§ Challenge:
Transcribe the following records line by line, without any changes.

§ Data entries:
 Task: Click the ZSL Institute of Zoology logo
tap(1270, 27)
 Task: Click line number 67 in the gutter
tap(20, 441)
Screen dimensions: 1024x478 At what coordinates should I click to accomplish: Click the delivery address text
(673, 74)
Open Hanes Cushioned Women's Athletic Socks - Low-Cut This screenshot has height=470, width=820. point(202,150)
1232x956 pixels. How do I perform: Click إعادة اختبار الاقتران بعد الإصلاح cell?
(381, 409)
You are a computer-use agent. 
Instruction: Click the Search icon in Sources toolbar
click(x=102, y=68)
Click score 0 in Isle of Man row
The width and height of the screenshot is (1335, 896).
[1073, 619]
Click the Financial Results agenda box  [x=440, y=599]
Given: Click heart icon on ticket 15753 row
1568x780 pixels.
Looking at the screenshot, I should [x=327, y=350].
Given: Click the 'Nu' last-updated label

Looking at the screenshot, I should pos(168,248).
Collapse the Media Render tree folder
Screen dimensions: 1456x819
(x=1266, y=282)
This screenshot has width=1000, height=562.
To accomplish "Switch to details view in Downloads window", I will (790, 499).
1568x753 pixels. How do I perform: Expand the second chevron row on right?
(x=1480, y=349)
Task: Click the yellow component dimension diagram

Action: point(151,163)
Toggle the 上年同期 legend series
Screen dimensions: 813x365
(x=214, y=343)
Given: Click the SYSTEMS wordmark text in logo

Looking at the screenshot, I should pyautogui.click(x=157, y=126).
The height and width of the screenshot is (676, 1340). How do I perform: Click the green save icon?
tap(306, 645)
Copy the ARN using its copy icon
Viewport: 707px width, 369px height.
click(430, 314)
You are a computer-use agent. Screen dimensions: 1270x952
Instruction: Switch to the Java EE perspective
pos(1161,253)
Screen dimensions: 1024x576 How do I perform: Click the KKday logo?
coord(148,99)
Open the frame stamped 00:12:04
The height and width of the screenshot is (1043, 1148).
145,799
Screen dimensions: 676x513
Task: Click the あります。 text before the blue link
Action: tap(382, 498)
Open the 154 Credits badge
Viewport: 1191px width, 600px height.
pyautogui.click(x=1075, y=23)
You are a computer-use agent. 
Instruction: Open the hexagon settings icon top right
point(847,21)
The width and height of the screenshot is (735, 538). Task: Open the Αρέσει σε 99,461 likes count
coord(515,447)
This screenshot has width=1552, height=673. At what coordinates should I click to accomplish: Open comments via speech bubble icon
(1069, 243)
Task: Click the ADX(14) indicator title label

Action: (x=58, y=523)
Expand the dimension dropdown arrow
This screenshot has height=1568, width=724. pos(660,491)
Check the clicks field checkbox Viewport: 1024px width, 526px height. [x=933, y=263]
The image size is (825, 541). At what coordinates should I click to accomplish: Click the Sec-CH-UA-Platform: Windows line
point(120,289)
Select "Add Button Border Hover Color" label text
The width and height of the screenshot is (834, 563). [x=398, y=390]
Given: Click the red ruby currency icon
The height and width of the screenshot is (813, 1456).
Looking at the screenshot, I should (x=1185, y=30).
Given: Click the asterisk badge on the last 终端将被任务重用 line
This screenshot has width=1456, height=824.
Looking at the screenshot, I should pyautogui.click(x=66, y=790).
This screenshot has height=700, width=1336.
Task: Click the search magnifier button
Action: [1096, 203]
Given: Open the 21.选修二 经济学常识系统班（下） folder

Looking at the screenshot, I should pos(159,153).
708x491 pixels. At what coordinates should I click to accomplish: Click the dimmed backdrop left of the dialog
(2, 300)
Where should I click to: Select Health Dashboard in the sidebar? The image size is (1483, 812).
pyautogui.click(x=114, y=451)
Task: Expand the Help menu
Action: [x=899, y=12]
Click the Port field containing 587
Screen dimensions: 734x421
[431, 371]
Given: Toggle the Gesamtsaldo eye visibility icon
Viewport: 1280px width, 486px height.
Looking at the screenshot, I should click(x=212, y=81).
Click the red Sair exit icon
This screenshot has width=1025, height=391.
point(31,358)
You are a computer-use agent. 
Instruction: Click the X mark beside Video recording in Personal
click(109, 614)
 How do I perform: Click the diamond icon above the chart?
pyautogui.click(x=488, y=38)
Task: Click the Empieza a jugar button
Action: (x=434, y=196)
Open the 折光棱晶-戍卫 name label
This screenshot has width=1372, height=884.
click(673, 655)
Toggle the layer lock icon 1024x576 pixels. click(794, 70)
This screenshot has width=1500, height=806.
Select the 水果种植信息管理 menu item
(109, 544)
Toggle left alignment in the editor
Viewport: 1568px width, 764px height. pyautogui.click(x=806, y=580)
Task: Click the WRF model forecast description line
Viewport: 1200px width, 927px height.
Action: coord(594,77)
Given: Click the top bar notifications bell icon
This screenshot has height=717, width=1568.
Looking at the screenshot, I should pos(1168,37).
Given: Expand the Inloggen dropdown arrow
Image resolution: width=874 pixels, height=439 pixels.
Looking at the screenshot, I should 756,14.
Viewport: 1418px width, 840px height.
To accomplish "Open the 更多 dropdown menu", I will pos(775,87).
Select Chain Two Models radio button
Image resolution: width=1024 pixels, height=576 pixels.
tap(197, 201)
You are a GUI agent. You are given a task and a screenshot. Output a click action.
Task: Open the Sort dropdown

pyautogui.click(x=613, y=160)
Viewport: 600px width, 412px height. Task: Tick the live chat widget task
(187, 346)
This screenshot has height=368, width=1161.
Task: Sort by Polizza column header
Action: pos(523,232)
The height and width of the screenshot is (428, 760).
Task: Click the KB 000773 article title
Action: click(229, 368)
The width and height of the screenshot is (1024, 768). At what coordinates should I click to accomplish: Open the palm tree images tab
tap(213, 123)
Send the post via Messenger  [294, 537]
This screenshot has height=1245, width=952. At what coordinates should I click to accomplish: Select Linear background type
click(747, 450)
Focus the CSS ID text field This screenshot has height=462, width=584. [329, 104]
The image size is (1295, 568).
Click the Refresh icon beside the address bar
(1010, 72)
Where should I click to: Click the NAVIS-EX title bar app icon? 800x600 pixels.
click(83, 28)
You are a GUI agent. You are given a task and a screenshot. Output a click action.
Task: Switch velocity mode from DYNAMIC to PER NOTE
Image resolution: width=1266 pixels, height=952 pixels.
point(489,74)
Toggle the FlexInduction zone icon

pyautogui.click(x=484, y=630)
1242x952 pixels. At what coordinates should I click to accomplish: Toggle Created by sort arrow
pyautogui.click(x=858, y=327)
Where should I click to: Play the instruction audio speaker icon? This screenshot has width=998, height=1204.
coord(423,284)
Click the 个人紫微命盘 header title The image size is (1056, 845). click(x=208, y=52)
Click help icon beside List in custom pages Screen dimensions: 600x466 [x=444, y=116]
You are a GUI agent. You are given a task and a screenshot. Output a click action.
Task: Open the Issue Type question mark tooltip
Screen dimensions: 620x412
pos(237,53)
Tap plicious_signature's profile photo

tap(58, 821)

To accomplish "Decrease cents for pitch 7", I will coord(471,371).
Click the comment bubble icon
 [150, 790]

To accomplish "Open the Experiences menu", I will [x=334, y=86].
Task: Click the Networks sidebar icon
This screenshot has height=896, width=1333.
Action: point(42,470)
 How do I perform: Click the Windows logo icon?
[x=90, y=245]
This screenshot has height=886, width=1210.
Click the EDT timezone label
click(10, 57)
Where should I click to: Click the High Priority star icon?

§ Result of the task:
 Task: Click the ZSL Institute of Zoology logo
tap(1270, 27)
 Task: Click line number 67 in the gutter
tap(20, 441)
Screen dimensions: 1024x478 At what coordinates should I click to accomplish: Click the delivery address text
(673, 74)
Open Hanes Cushioned Women's Athletic Socks - Low-Cut This screenshot has height=470, width=820. point(202,150)
1232x956 pixels. How do I perform: Click إعادة اختبار الاقتران بعد الإصلاح cell?
(381, 409)
You are a computer-use agent. 
Instruction: Click the Search icon in Sources toolbar
click(x=102, y=68)
Click score 0 in Isle of Man row
The width and height of the screenshot is (1335, 896).
[1073, 619]
Click the Financial Results agenda box  [x=440, y=599]
Given: Click heart icon on ticket 15753 row
1568x780 pixels.
Looking at the screenshot, I should [x=327, y=350].
Given: Click the 'Nu' last-updated label

Looking at the screenshot, I should pos(168,248).
Collapse the Media Render tree folder
Screen dimensions: 1456x819
(x=1266, y=282)
This screenshot has width=1000, height=562.
To accomplish "Switch to details view in Downloads window", I will (790, 499).
1568x753 pixels. How do I perform: Expand the second chevron row on right?
(x=1480, y=349)
Task: Click the yellow component dimension diagram

Action: point(151,163)
Toggle the 上年同期 legend series
Screen dimensions: 813x365
(x=214, y=343)
Given: Click the SYSTEMS wordmark text in logo

Looking at the screenshot, I should pyautogui.click(x=157, y=126).
The height and width of the screenshot is (676, 1340). How do I perform: Click the green save icon?
tap(306, 645)
Copy the ARN using its copy icon
Viewport: 707px width, 369px height.
click(430, 314)
You are a computer-use agent. Screen dimensions: 1270x952
Instruction: Switch to the Java EE perspective
pos(1161,253)
Screen dimensions: 1024x576 How do I perform: Click the KKday logo?
coord(148,99)
Open the frame stamped 00:12:04
The height and width of the screenshot is (1043, 1148).
145,799
Screen dimensions: 676x513
Task: Click the あります。 text before the blue link
Action: tap(382, 498)
Open the 154 Credits badge
Viewport: 1191px width, 600px height.
pyautogui.click(x=1075, y=23)
You are a computer-use agent. 
Instruction: Open the hexagon settings icon top right
point(847,21)
The width and height of the screenshot is (735, 538). Task: Open the Αρέσει σε 99,461 likes count
coord(515,447)
This screenshot has width=1552, height=673. At what coordinates should I click to accomplish: Open comments via speech bubble icon
(1069, 243)
Task: Click the ADX(14) indicator title label

Action: (x=58, y=523)
Expand the dimension dropdown arrow
This screenshot has height=1568, width=724. pos(660,491)
Check the clicks field checkbox Viewport: 1024px width, 526px height. [x=933, y=263]
The image size is (825, 541). At what coordinates should I click to accomplish: Click the Sec-CH-UA-Platform: Windows line
point(120,289)
Select "Add Button Border Hover Color" label text
The width and height of the screenshot is (834, 563). [x=398, y=390]
Given: Click the red ruby currency icon
The height and width of the screenshot is (813, 1456).
Looking at the screenshot, I should (x=1185, y=30).
Given: Click the asterisk badge on the last 终端将被任务重用 line
This screenshot has width=1456, height=824.
Looking at the screenshot, I should pyautogui.click(x=66, y=790).
This screenshot has height=700, width=1336.
Task: Click the search magnifier button
Action: [1096, 203]
Given: Open the 21.选修二 经济学常识系统班（下） folder

Looking at the screenshot, I should pos(159,153).
708x491 pixels. At what coordinates should I click to accomplish: Click the dimmed backdrop left of the dialog
(2, 300)
Where should I click to: Select Health Dashboard in the sidebar? The image size is (1483, 812).
pyautogui.click(x=114, y=451)
Task: Expand the Help menu
Action: [x=899, y=12]
Click the Port field containing 587
Screen dimensions: 734x421
[431, 371]
Given: Toggle the Gesamtsaldo eye visibility icon
Viewport: 1280px width, 486px height.
Looking at the screenshot, I should click(x=212, y=81).
Click the red Sair exit icon
This screenshot has width=1025, height=391.
point(31,358)
You are a computer-use agent. 
Instruction: Click the X mark beside Video recording in Personal
click(109, 614)
 How do I perform: Click the diamond icon above the chart?
pyautogui.click(x=488, y=38)
Task: Click the Empieza a jugar button
Action: (x=434, y=196)
Open the 折光棱晶-戍卫 name label
This screenshot has width=1372, height=884.
click(673, 655)
Toggle the layer lock icon 1024x576 pixels. click(794, 70)
This screenshot has width=1500, height=806.
Select the 水果种植信息管理 menu item
(109, 544)
Toggle left alignment in the editor
Viewport: 1568px width, 764px height. pyautogui.click(x=806, y=580)
Task: Click the WRF model forecast description line
Viewport: 1200px width, 927px height.
Action: coord(594,77)
Given: Click the top bar notifications bell icon
This screenshot has height=717, width=1568.
Looking at the screenshot, I should pos(1168,37).
Given: Expand the Inloggen dropdown arrow
Image resolution: width=874 pixels, height=439 pixels.
Looking at the screenshot, I should 756,14.
Viewport: 1418px width, 840px height.
To accomplish "Open the 更多 dropdown menu", I will pos(775,87).
Select Chain Two Models radio button
Image resolution: width=1024 pixels, height=576 pixels.
tap(197, 201)
You are a GUI agent. You are given a task and a screenshot. Output a click action.
Task: Open the Sort dropdown

pyautogui.click(x=613, y=160)
Viewport: 600px width, 412px height. Task: Tick the live chat widget task
(187, 346)
This screenshot has height=368, width=1161.
Task: Sort by Polizza column header
Action: pos(523,232)
The height and width of the screenshot is (428, 760).
Task: Click the KB 000773 article title
Action: click(229, 368)
The width and height of the screenshot is (1024, 768). At what coordinates should I click to accomplish: Open the palm tree images tab
tap(213, 123)
Send the post via Messenger  [294, 537]
This screenshot has height=1245, width=952. At what coordinates should I click to accomplish: Select Linear background type
click(747, 450)
Focus the CSS ID text field This screenshot has height=462, width=584. [329, 104]
The image size is (1295, 568).
Click the Refresh icon beside the address bar
(1010, 72)
Where should I click to: Click the NAVIS-EX title bar app icon? 800x600 pixels.
click(83, 28)
You are a GUI agent. You are given a task and a screenshot. Output a click action.
Task: Switch velocity mode from DYNAMIC to PER NOTE
Image resolution: width=1266 pixels, height=952 pixels.
point(489,74)
Toggle the FlexInduction zone icon

pyautogui.click(x=484, y=630)
1242x952 pixels. At what coordinates should I click to accomplish: Toggle Created by sort arrow
pyautogui.click(x=858, y=327)
Where should I click to: Play the instruction audio speaker icon? This screenshot has width=998, height=1204.
coord(423,284)
Click the 个人紫微命盘 header title The image size is (1056, 845). click(x=208, y=52)
Click help icon beside List in custom pages Screen dimensions: 600x466 [x=444, y=116]
You are a GUI agent. You are given a task and a screenshot. Output a click action.
Task: Open the Issue Type question mark tooltip
Screen dimensions: 620x412
pos(237,53)
Tap plicious_signature's profile photo

tap(58, 821)

To accomplish "Decrease cents for pitch 7", I will coord(471,371).
Click the comment bubble icon
 [150, 790]

To accomplish "Open the Experiences menu", I will [x=334, y=86].
Task: Click the Networks sidebar icon
This screenshot has height=896, width=1333.
Action: point(42,470)
 How do I perform: Click the Windows logo icon?
[x=90, y=245]
This screenshot has height=886, width=1210.
Click the EDT timezone label
click(10, 57)
Where should I click to: Click the High Priority star icon?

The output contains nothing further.